╭─ Bronfragment

Het Magnificat (Lukas 1: 39-56) - Sint Norbertuskerk 2/12/2018 Maria dan maakte zich op in die dagen en reisde met spoed naar het bergland, naar een stad van Juda. En zij ging het huis van Zacharias binnen en groette Elisabeth. En toen Elisabeth de groet van Maria hoorde, geschiedde het, dat het kind opsprong in haar schoot, en Elisabeth werd vervuld met de Heilige Geest... En zij riep uit met luider stemme en sprak: ‘Gezegend zijt gij onder de vrouwen en gezegend is de vrucht van uw
schoot… Wat vanwege de Heer tot u gezegd is, zal volbracht worden…’ En Maria zeide: Mijn ziel maakt groot den Heer.. Berste mensen, Het christelijk geloof is zoiets als een erfenis. Je ontvangt die van je voorouders. En in onze regio, West-Europa bedoel ik, is dat dan al van generatie op generatie… eeuwenlang. In die erfenis zitten stukken, waar je blij mee bent, maar ook die passé zijn of waar je niet veel mee hebt.

╰─

• [Gestelde opgave 1]
Noem alle personen die in de preek in het verhaal uit Lukas bij naam voorkomen.

╭─ Opgeslagen gegevens

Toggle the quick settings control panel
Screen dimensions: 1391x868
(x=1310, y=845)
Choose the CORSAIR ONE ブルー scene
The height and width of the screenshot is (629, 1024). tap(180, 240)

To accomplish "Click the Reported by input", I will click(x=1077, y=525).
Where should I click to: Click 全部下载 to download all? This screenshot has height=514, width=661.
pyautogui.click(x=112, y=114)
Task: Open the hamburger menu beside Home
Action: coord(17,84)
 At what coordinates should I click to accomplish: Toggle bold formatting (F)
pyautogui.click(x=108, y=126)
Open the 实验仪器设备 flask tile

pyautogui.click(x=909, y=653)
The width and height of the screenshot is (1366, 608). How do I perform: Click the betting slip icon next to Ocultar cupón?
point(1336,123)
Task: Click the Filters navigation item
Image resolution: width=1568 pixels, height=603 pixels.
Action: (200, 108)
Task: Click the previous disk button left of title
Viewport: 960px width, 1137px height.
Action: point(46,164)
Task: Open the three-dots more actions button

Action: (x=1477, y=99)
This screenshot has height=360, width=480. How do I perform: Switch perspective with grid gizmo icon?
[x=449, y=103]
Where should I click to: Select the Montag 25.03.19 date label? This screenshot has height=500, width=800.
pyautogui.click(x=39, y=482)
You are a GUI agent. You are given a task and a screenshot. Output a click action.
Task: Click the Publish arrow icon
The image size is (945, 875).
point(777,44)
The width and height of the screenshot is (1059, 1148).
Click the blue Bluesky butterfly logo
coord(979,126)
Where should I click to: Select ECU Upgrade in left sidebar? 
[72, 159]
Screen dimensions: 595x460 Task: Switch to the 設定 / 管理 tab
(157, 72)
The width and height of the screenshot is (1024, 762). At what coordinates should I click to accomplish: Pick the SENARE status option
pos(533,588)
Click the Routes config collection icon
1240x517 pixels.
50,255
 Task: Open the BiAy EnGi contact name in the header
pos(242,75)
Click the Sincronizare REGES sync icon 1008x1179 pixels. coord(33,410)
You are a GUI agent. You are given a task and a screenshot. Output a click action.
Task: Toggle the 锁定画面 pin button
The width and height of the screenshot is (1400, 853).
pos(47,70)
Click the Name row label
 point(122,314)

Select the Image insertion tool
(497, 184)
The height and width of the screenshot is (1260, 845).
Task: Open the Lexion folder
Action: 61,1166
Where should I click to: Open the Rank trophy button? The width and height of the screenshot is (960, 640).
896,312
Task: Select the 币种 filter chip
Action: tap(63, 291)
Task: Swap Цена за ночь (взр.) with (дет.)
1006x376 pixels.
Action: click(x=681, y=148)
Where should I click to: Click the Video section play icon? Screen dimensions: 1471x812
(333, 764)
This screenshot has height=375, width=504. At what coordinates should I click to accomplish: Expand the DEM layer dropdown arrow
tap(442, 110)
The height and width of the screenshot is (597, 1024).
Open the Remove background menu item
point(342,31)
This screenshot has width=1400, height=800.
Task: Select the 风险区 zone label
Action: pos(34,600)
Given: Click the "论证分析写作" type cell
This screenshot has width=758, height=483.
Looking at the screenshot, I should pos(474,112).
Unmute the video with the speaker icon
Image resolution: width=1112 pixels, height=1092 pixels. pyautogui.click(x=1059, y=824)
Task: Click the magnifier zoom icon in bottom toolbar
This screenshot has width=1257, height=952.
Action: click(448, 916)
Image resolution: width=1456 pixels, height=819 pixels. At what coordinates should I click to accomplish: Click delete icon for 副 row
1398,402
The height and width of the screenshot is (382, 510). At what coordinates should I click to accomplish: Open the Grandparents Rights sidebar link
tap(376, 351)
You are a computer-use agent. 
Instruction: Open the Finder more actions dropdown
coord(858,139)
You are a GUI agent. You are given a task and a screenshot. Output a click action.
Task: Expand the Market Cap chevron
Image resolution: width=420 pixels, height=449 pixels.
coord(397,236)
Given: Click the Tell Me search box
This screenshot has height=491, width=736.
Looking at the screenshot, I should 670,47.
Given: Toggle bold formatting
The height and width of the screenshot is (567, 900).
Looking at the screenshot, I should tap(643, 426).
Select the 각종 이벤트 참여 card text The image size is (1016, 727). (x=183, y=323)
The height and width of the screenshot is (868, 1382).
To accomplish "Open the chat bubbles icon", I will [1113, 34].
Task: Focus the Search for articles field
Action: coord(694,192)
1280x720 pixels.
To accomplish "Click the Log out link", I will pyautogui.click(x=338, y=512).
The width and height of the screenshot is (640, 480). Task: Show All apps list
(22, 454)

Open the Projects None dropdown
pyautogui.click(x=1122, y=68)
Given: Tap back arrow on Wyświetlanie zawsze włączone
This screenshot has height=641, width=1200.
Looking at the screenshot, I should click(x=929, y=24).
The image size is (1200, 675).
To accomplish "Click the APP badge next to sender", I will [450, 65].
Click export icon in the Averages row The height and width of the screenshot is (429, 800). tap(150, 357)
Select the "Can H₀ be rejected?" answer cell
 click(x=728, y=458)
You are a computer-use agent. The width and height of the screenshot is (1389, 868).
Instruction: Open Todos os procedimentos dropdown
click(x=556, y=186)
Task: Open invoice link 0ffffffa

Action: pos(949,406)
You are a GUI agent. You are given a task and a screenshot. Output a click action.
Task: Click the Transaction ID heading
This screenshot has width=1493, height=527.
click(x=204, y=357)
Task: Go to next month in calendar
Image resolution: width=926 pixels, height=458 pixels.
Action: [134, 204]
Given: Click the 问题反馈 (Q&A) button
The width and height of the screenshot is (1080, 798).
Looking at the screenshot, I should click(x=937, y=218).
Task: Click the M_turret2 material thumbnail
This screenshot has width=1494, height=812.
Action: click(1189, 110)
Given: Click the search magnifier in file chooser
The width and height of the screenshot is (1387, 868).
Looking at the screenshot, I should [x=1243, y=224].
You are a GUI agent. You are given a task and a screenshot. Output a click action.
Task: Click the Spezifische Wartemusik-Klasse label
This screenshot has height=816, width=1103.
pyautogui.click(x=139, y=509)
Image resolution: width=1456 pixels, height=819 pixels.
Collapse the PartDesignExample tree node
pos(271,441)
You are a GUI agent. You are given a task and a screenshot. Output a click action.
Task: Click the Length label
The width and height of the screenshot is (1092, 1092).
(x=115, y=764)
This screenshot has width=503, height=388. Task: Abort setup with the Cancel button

╰─

• [Gestelde opgave 2]
Verschuif in de lijst alle coördinaten in de antwoorden met 88 en geef de regels tussen de regel met "The width and height of the screenshot is (1366, 608)." en de regel met "Action: (200, 108)", beide inbegrepen, volledig terug.

• [Resultaat 1]
Maria, Zacharias, Elisabeth

• [Resultaat 2]
The width and height of the screenshot is (1366, 608). How do I perform: Click the betting slip icon next to Ocultar cupón?
point(1424,211)
Task: Click the Filters navigation item
Image resolution: width=1568 pixels, height=603 pixels.
Action: (288, 196)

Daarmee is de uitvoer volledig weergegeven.